Background: The study was designed to compare cognitive therapy (CT) with intensive behavior therapy (BT) in obsessive-compulsive disorder (OCD) and to study their change process. Methods: Sixty-five outpatients with DSM-4 OCD were randomized into 2 groups for 16 weeks of individual treatment in 3 centers. Group 1 received 20 sessions of CT. Group 2 received a BT program of 20 h in two phases: 4 weeks of intensive treatment (16 h), and 12 weeks of maintenance sessions (4 h). No medication was prescribed.
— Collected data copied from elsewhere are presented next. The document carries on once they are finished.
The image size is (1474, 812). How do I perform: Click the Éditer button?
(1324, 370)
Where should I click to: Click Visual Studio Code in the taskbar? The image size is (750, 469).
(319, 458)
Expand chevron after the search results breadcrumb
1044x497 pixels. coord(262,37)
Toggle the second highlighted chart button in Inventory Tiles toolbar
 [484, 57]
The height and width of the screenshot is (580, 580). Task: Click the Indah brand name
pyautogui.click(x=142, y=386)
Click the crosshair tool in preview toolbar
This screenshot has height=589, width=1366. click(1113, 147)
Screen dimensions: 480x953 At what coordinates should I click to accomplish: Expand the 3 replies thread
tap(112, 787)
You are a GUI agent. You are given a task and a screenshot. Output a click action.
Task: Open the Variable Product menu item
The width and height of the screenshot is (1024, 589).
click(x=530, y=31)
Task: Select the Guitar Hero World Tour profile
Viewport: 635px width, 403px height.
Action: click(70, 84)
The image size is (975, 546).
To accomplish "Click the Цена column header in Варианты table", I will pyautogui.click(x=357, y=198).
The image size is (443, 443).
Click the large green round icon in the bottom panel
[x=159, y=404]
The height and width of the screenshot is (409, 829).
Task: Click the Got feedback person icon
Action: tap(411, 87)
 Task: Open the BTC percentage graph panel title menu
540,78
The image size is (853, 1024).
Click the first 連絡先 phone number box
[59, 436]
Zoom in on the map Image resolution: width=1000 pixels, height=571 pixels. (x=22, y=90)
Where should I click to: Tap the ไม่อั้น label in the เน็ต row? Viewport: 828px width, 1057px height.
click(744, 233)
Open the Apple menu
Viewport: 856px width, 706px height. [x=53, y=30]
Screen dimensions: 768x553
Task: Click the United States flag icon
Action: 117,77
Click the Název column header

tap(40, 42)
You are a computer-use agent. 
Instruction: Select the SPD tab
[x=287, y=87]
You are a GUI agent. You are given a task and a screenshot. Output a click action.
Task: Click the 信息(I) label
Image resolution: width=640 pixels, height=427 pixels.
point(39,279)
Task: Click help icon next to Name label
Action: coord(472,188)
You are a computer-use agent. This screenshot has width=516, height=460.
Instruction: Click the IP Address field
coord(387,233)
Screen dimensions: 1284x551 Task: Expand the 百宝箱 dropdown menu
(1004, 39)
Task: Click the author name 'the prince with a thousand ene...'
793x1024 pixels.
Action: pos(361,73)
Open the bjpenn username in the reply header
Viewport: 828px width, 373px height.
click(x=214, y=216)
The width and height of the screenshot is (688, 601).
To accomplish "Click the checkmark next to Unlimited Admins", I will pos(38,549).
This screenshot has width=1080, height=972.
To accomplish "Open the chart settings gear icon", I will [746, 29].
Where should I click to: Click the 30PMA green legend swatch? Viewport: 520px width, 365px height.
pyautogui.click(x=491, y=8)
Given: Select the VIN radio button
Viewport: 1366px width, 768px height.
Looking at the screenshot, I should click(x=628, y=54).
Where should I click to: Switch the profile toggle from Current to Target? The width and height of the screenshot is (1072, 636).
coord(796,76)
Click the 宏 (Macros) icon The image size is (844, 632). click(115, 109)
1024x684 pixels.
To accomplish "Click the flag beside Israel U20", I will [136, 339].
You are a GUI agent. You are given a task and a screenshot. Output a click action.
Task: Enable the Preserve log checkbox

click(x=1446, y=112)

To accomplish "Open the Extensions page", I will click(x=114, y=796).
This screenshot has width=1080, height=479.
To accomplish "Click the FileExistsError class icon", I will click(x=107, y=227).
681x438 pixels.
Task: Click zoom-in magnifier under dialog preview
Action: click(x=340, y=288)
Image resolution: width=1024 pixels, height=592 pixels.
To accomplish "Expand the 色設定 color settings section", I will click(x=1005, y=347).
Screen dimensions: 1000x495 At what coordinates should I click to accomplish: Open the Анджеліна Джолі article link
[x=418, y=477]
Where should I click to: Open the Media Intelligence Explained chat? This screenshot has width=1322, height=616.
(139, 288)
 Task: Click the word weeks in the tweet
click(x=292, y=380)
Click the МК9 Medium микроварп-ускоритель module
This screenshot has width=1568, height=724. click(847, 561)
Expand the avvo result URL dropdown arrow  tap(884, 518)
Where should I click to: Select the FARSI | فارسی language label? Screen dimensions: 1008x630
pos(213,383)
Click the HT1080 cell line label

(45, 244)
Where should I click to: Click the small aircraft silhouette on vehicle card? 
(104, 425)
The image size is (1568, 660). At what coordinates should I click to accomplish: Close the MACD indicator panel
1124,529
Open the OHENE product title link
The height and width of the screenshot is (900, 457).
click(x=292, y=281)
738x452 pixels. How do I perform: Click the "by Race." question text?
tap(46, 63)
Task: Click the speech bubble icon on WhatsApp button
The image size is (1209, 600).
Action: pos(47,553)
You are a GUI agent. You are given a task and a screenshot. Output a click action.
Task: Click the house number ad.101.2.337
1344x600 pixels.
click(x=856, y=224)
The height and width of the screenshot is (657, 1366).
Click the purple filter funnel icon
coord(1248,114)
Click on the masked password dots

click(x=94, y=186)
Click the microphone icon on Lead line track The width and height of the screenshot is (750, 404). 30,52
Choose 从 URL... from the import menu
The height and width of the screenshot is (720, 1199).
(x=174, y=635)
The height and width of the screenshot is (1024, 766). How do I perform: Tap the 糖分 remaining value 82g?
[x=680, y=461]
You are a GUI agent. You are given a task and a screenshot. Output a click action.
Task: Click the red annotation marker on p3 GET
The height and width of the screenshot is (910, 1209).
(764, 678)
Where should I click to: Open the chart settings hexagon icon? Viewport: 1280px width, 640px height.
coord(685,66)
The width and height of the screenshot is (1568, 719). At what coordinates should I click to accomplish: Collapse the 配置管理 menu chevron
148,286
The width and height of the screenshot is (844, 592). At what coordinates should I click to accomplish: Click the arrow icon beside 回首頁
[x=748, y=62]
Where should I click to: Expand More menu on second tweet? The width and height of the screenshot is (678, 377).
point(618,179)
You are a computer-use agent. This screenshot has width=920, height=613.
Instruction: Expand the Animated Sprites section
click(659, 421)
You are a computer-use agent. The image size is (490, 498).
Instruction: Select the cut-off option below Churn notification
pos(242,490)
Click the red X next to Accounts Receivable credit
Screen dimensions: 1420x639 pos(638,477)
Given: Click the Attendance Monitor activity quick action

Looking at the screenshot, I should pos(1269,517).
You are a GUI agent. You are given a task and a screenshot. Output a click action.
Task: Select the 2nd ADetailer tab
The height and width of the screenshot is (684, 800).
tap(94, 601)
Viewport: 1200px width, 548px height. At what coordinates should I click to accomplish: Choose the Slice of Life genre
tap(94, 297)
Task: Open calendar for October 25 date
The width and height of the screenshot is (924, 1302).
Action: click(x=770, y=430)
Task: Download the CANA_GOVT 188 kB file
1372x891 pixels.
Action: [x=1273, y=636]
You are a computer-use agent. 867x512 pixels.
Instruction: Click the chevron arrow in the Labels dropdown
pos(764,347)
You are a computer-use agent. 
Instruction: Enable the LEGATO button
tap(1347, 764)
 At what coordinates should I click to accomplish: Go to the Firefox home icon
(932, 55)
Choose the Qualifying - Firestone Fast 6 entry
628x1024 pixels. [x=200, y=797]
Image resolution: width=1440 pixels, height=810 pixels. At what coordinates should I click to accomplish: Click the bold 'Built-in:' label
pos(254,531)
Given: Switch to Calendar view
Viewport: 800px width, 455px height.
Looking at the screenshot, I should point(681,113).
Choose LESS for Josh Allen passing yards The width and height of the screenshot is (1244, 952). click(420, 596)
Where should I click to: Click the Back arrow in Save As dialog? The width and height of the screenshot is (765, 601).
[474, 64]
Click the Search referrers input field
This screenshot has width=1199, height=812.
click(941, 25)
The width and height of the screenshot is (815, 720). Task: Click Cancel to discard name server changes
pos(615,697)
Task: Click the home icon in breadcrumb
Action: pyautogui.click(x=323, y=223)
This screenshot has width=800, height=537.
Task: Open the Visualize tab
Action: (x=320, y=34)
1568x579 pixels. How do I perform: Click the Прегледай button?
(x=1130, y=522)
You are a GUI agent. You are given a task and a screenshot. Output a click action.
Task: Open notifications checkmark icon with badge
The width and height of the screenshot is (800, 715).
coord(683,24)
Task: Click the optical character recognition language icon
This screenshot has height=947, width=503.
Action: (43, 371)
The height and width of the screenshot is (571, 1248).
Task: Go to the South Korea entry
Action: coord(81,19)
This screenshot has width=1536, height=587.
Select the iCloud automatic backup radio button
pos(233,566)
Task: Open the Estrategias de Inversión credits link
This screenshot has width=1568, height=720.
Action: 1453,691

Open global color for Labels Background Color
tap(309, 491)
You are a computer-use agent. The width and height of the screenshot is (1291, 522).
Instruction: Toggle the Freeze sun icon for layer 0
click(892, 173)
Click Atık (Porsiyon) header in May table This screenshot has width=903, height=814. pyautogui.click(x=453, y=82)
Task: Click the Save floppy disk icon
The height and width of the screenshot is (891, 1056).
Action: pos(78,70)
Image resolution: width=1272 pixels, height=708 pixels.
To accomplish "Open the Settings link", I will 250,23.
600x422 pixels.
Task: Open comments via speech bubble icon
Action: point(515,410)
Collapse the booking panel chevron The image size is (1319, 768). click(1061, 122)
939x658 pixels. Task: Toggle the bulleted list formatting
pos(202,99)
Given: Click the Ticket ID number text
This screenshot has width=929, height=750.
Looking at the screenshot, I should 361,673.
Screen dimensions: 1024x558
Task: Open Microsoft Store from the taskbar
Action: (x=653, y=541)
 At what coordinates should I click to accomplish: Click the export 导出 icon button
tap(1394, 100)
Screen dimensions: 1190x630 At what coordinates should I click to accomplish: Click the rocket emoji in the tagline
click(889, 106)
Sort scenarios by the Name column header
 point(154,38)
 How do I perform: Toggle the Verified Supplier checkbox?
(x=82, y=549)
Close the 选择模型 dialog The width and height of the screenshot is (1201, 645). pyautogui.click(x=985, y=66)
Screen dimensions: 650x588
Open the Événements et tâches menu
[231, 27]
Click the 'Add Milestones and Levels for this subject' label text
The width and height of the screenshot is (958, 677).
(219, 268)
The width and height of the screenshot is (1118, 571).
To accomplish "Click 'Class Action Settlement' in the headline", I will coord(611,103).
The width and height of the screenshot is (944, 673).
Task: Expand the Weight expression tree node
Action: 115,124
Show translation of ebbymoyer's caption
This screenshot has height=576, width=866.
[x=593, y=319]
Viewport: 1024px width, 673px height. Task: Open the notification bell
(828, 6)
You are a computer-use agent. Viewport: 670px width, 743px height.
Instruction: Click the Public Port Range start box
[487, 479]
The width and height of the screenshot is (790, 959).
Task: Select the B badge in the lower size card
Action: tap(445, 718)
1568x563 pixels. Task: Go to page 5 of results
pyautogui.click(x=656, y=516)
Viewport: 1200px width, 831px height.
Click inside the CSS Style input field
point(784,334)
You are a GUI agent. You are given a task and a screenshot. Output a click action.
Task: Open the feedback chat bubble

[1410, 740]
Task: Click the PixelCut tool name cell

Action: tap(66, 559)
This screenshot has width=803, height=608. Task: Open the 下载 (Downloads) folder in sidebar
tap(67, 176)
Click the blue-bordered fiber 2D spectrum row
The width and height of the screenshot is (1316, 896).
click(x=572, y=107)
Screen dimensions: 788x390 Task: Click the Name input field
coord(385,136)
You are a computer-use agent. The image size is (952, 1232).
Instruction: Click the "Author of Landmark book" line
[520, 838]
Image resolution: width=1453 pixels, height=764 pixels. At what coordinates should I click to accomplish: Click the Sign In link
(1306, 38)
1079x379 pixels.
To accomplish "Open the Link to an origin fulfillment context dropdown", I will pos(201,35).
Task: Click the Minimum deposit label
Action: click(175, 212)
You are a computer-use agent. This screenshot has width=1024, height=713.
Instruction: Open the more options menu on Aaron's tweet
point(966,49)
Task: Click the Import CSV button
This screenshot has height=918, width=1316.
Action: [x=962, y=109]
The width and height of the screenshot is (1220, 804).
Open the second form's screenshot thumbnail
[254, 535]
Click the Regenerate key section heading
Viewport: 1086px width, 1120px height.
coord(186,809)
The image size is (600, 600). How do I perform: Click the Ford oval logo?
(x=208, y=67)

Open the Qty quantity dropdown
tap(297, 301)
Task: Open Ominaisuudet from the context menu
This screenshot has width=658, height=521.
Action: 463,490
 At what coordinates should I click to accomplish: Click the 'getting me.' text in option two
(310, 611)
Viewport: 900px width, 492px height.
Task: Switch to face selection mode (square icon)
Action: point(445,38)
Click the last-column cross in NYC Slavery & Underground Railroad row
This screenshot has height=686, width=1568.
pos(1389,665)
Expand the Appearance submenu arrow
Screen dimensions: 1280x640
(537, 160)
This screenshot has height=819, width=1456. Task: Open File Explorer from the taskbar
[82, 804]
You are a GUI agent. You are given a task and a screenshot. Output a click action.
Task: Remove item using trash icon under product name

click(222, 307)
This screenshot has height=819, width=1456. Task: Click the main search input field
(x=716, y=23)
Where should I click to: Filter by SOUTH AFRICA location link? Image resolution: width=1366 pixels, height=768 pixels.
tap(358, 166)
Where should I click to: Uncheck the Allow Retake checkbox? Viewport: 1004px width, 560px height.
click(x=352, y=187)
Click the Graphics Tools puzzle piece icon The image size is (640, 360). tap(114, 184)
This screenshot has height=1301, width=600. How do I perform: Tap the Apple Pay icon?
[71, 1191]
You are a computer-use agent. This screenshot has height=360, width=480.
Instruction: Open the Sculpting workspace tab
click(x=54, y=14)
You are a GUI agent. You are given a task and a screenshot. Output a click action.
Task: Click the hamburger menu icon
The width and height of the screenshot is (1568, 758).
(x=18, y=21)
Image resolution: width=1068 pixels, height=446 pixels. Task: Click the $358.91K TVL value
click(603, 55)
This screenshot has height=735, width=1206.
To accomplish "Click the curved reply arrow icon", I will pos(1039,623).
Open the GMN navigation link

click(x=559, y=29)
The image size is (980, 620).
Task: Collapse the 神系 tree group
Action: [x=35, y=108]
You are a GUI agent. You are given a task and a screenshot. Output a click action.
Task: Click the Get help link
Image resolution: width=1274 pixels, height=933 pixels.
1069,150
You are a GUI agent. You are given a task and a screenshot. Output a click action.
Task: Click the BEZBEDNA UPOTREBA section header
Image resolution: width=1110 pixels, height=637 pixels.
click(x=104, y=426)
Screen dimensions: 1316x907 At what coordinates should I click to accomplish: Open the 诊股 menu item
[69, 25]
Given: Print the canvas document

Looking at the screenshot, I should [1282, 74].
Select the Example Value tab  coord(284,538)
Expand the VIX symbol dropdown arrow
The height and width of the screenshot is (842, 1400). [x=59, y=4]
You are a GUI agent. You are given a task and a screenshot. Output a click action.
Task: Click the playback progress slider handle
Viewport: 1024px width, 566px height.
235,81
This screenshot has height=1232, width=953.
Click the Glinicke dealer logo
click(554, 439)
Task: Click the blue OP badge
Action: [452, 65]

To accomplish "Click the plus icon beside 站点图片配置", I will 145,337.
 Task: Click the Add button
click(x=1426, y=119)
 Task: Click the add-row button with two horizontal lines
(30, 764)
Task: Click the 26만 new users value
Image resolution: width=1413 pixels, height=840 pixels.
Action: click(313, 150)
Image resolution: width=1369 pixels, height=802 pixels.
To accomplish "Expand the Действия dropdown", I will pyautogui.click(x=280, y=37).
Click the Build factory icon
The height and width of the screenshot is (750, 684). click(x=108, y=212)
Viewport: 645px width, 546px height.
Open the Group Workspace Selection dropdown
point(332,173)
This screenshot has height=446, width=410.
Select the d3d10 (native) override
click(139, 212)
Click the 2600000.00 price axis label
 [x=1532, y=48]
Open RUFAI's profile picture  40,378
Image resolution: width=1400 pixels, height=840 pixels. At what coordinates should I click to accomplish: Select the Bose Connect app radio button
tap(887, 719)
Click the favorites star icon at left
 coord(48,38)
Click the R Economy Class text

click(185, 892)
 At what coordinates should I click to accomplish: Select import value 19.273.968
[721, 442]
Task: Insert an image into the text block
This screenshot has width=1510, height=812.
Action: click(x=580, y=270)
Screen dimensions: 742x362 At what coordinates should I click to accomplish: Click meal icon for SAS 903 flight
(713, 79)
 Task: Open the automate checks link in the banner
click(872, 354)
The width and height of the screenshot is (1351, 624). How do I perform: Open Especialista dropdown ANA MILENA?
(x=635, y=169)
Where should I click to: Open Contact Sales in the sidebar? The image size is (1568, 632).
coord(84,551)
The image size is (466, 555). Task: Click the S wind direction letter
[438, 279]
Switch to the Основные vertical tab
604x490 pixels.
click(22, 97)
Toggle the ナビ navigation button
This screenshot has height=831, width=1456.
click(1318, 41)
Results: Sixty-two patients were evaluated at week 4, 60 at week 16 (post-test), 53 at week 26 and 48 at week 52 (follow-up). The response rate was similar in the 2 groups. The Beck Depression Inventory (BDI) was significantly more improved by CT (p = 0.001) at week 16. The baseline BDI and Obsessive Thoughts Checklist scores predicted a therapeutic response in CT, while the baseline BDI score predicted a response in BT. At week 16, only the changes in Yale-Brown Obsessive-Compulsive Scale (Y-BOCS) and a scale measuring the interpretation of intrusive thoughts correlated in CT, while the changes in Y-BOCS, BDI, and interpretation of intrusive thoughts correlated in BT. Improvement was retained at follow-up without a between-group difference. The intent-to-treat analysis (last observation carried forward) found no between-group differences on obsessions, rituals and depression. Conclusions: CT and BT were equally effective on OCD, but at post-test CT had specific effects on depression which were stronger than those of BT. Pathways to improvement may be different in CT and BT. The outcomes are discussed in the light of an effect size analysis.